1. We know that 491 people were sampled (that's our 'n' or sample size).
2. Our planning guess for the proportion (p*) is 0.50, which is like saying we think about half the people favor a candidate. We use 0.50 because it's the safest guess when we don't know the real proportion, as it helps us make sure our poll is big enough.
3. We want to be 95% confident.
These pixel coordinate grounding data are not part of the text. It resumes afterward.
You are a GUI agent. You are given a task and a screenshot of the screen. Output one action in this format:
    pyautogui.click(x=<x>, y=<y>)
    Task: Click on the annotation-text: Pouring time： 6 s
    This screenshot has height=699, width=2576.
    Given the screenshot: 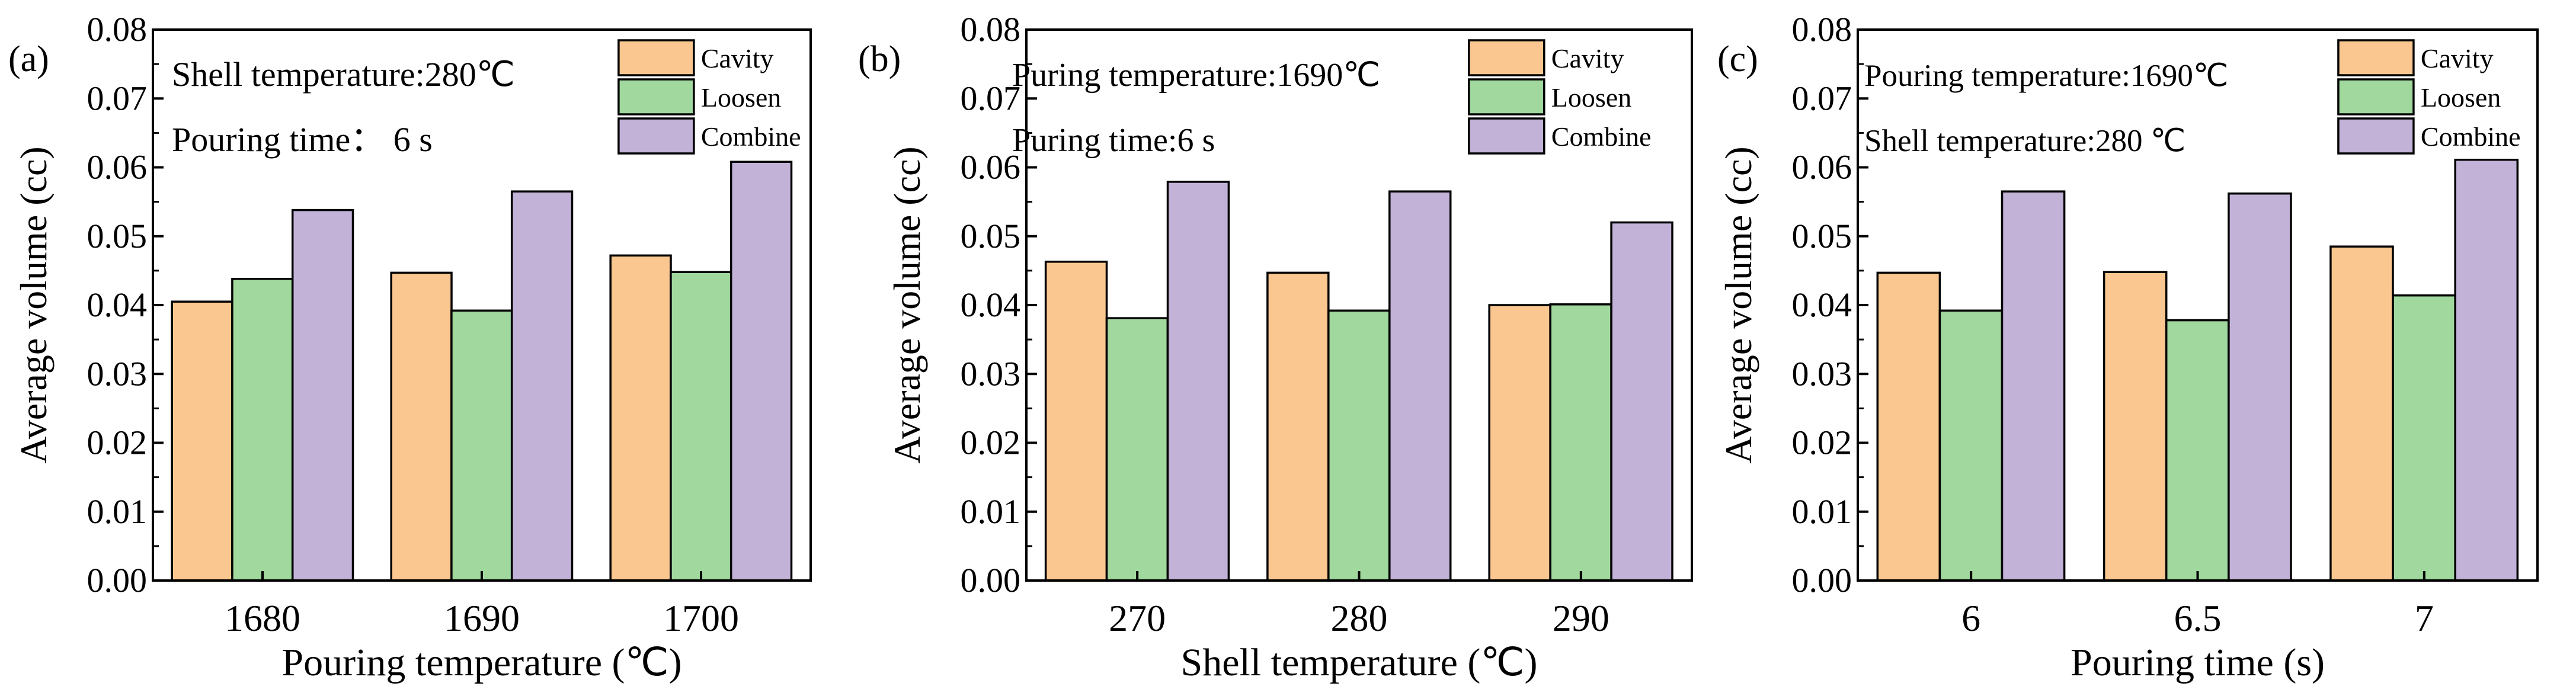 What is the action you would take?
    pyautogui.click(x=302, y=140)
    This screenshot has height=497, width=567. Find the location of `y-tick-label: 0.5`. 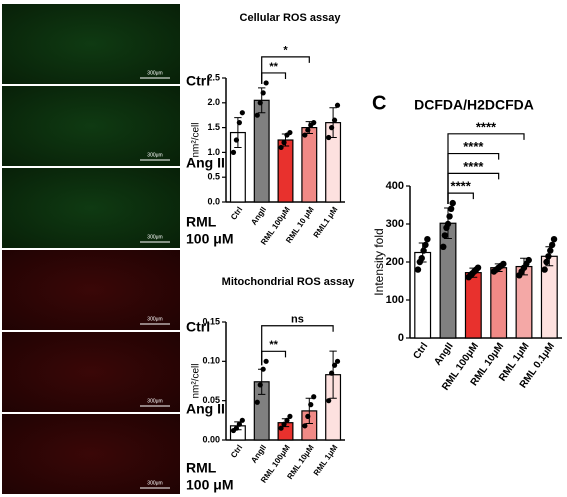

y-tick-label: 0.5 is located at coordinates (214, 177).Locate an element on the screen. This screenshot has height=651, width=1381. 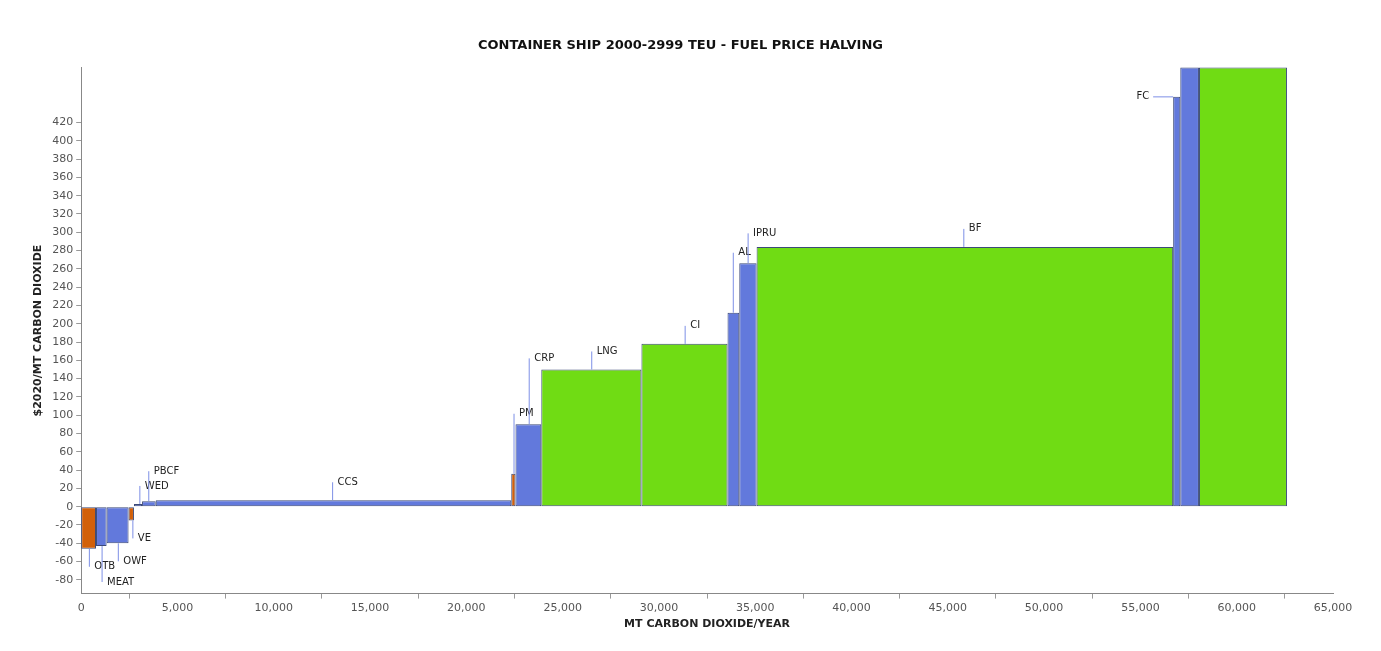
x-axis-title: MT CARBON DIOXIDE/YEAR is located at coordinates (708, 624).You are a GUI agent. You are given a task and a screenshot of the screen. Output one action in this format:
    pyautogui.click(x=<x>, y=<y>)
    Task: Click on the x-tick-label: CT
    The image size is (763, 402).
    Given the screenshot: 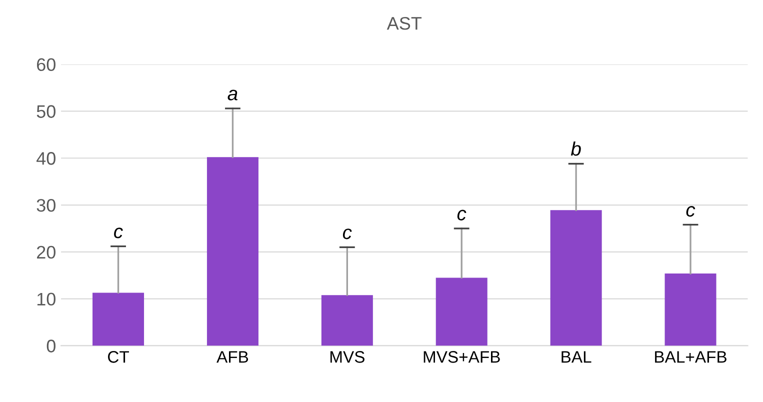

This means we use a special number, 1.96. Think of it as how many "steps" we take away from our main guess to be 95% sure.

To figure out the "wiggle room" (margin of error), we use a calculation that combines these numbers:
* We take our special number for 95% confidence (1.96).
* We multiply it by how spread out our results might be. This "spread" depends on our guess of 0.50 and the number of people we asked (491).
* First, we calculate a part of the spread: (0.50 multiplied by (1 minus 0.50)) divided by 491.
* (0.50 * 0.50) / 491 = 0.25 / 491 = 0.00050916...
* Then, we take the square root of that number: square root of 0.00050916... which is about 0.02256.
* Finally, we multiply our special number (1.96) by this spread (0.02256).
* 1.96 * 0.02256 = 0.0442176.

So, the "wiggle room" or margin of error is about 0.0442, or 4.42%. This means if our poll says 50% of people favor a candidate, the real number is probably somewhere between 50% - 4.42% (45.58%) and 50% + 4.42% (54.42%).

For part (b), the question asks to compute recommended sample sizes for different margins of error, but it doesn't list the specific margins of error it wants us to use! So, I can't give exact numbers for that part. But, I can tell you how we would think about it:
If we want a *smaller* "wiggle room" (meaning we want to be more precise), we would need to ask *more* people in our survey. It's like saying, "I want a very clear picture, so I need to take a much bigger group photo!" The calculation would involve our special number (1.96) and our guess of 0.50, combined with how small we want the "wiggle room" to be.